The mind dwelling within the body is the minister of that mistress whose
chief function is to decide. The senses are the citizen that are employed
by the mind (upon the service of the mistress). For cherishing those
citizens the mind displays a strong inclination for acts of diverse
kinds. In the matter of those acts, two great faults are observable,
viz., Tamas and Rajas.[1100] Upon the fruits of those acts rest those
citizens along with the chiefs of the city (viz., Mind, Understanding,
and Consciousness).[1101] The two faults (already spoken of) live upon
the fruits of those acts that are accomplished by forbidden means. This
being the case, the understanding, which of itself is unconquerable (by
either Rajas or Tamas), descends to a state of equality with the mind (by
becoming as much tainted as the mind that serves it). Then again the
senses, agitated by the stained mind, lose their own stability. Those
objects again for whose acquisition the understanding strives (regarding
them to be beneficial) become productive of grief and ultimately Meet
with destruction. Those objects, after destruction, are recollected by
the mind, and accordingly they afflict the mind even after they are lost.

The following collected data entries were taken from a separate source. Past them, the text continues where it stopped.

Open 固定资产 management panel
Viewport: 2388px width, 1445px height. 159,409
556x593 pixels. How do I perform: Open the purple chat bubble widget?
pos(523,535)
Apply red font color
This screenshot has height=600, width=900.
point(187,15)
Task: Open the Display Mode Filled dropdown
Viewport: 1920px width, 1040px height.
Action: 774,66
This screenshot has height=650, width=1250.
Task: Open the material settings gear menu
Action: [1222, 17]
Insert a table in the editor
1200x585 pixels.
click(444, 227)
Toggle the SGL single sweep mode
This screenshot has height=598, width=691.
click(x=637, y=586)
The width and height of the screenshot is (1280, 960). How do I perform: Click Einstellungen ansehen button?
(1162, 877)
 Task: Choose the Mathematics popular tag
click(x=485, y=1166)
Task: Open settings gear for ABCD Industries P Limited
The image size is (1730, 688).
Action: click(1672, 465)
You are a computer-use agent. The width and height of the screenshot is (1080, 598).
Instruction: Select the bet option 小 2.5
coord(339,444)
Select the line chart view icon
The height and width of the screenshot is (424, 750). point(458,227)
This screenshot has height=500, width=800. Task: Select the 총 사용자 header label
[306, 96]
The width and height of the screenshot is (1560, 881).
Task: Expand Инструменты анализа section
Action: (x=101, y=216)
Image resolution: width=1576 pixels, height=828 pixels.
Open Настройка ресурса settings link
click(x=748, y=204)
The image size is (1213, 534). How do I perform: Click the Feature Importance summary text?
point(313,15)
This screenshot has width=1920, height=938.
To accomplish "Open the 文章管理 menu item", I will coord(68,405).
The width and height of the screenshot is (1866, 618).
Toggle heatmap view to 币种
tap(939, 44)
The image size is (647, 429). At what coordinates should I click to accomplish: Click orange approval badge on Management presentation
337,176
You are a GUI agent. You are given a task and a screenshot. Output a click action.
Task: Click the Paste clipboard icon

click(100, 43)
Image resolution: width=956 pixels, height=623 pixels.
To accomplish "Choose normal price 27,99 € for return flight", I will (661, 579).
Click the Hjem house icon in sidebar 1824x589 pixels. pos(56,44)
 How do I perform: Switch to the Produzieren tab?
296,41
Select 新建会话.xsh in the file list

The understanding is afflicted at the same time, for the mind is said to
be different from the understanding only when the mind is considered in
respect of its chief function of receiving impressions about whose
certainty it is no judge. In reality, however, the mind is identical with
the understanding.[1102] The Rajas (productive of only sorrow and evil of
every kind) that is in the understanding then overwhelms the Soul itself
that lies over the Rajas-stained understanding like an image upon a
mirror.[1103] It is the mind that first unites in friendship with Rajas.
Having united itself, it seizes the soul, the understanding, and the
senses (like a false minister seizing the king and the citizens after
having conspired with a foe) and makes them over to Rajas (with which it
has united itself).'"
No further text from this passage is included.